▶ _TASK INPUT_:
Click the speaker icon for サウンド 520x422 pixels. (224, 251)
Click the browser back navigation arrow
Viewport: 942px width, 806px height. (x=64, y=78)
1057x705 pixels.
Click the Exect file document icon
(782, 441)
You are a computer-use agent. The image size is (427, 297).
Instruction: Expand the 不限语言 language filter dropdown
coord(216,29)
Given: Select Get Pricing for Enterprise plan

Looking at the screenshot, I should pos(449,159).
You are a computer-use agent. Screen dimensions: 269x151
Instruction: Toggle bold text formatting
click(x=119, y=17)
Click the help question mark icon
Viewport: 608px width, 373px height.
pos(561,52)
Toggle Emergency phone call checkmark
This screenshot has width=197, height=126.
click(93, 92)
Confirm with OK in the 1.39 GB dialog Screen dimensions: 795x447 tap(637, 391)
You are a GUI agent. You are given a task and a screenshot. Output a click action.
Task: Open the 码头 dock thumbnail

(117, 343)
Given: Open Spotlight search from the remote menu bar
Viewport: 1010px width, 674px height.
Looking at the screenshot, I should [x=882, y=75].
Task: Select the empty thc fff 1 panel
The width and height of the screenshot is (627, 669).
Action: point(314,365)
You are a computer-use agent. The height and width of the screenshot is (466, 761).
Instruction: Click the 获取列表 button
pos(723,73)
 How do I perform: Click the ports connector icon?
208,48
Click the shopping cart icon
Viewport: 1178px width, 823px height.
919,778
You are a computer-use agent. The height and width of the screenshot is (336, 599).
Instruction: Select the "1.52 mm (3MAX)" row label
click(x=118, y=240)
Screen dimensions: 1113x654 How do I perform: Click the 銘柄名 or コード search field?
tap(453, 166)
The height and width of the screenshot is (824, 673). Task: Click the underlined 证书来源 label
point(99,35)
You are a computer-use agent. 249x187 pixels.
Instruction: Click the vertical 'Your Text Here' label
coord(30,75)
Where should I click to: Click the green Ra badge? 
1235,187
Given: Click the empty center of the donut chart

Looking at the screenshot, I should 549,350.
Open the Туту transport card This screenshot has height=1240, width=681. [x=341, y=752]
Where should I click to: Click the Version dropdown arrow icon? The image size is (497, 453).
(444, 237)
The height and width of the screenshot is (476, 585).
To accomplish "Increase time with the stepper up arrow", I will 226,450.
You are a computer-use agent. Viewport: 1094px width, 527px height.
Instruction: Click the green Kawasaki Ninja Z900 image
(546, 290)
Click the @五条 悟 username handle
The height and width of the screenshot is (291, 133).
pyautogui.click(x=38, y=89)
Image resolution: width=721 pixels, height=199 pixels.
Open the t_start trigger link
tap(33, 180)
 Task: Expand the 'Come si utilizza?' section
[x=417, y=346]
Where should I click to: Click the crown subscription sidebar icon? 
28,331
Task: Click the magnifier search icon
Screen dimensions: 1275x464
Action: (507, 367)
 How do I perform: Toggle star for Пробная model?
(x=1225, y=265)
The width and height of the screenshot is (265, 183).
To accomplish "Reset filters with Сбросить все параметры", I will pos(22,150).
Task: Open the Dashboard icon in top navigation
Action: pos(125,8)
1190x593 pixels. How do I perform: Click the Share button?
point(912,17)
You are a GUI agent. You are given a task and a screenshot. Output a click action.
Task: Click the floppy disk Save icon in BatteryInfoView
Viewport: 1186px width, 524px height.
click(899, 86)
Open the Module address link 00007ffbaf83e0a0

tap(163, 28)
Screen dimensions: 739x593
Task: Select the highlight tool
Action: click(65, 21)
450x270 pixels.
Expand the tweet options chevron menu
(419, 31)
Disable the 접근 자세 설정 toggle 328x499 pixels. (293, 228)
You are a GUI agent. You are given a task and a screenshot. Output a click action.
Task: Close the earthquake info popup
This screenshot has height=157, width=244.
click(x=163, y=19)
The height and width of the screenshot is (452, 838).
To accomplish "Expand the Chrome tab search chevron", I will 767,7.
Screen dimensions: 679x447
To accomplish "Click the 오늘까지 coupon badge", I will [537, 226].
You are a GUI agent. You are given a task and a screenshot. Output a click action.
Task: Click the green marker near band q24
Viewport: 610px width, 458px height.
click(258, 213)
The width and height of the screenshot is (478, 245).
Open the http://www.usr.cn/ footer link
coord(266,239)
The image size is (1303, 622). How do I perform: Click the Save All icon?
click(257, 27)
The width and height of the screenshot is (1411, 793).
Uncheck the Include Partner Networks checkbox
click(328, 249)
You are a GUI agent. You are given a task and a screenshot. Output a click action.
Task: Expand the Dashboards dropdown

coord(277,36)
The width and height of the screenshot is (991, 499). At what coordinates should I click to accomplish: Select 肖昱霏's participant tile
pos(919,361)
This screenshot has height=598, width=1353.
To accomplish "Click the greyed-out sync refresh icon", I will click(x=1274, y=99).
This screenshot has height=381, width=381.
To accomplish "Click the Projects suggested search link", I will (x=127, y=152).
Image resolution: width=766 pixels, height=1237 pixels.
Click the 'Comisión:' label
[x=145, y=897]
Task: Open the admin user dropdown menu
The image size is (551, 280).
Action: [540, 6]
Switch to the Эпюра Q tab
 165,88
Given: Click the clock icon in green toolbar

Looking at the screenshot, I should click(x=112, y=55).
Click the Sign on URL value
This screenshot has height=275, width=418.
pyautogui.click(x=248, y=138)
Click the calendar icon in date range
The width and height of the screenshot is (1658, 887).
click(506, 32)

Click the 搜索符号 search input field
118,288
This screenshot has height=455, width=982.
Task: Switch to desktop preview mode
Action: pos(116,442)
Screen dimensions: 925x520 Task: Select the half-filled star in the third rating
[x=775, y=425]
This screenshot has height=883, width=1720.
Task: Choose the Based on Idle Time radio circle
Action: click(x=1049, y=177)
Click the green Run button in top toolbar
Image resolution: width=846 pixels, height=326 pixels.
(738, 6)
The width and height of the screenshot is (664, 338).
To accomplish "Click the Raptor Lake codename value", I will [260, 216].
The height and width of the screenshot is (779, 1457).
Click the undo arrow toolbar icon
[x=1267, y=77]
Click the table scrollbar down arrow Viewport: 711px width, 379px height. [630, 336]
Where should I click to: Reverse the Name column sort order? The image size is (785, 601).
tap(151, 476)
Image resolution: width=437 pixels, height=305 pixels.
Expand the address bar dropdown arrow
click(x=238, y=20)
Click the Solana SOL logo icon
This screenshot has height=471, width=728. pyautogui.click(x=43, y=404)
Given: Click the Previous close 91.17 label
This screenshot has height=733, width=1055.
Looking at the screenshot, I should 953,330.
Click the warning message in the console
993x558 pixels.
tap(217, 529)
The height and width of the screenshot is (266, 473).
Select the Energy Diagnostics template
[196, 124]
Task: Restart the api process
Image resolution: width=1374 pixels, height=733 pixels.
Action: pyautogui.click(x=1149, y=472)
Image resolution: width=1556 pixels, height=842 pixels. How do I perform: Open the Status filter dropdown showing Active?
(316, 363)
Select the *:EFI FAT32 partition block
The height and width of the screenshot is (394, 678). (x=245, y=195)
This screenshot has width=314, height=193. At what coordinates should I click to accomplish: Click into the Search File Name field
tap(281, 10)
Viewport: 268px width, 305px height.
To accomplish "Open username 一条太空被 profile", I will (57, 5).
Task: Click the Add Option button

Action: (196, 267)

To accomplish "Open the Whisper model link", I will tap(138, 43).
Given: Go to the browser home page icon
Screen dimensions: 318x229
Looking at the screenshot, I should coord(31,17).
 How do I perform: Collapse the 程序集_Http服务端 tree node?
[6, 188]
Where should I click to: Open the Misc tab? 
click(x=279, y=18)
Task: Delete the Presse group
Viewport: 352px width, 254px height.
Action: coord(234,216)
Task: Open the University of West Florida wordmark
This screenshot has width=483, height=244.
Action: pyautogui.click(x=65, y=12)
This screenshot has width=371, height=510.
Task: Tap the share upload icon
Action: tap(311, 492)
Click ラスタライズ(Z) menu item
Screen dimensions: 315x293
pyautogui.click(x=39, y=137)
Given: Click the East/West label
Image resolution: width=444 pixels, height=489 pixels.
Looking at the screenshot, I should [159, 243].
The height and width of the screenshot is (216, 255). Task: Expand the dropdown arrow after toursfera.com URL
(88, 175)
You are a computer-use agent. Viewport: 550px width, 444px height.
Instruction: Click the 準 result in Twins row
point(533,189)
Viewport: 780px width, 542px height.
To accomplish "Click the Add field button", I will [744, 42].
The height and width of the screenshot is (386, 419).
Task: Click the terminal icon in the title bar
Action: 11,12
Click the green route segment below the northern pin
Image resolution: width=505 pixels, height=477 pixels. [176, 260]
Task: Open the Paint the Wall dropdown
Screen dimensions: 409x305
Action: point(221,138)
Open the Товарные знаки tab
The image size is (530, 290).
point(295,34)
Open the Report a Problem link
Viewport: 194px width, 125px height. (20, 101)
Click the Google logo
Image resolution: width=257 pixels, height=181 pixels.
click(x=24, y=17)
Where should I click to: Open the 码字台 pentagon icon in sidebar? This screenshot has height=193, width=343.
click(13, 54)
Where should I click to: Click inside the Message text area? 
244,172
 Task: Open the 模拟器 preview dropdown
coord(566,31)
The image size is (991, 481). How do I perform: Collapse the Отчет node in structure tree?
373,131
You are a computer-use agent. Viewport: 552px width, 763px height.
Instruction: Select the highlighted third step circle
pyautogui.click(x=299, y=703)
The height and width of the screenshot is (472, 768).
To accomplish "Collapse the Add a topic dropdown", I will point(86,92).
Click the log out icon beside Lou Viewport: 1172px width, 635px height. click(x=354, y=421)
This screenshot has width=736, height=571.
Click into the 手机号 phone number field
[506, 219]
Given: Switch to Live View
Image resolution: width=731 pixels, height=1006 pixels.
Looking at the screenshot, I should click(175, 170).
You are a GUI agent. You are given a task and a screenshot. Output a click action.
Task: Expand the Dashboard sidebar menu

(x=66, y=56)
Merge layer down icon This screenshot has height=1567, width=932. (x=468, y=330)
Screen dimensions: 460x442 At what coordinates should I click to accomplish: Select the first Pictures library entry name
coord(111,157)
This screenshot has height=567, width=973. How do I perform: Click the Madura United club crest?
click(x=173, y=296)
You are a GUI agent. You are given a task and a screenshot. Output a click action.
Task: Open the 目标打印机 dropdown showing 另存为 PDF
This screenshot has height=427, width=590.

▶ _ACTION ITEM_:
A line counts if it includes the string "username". State how many such lines the entries have, with no other text.

▶ _YOUR SOLUTION_:
2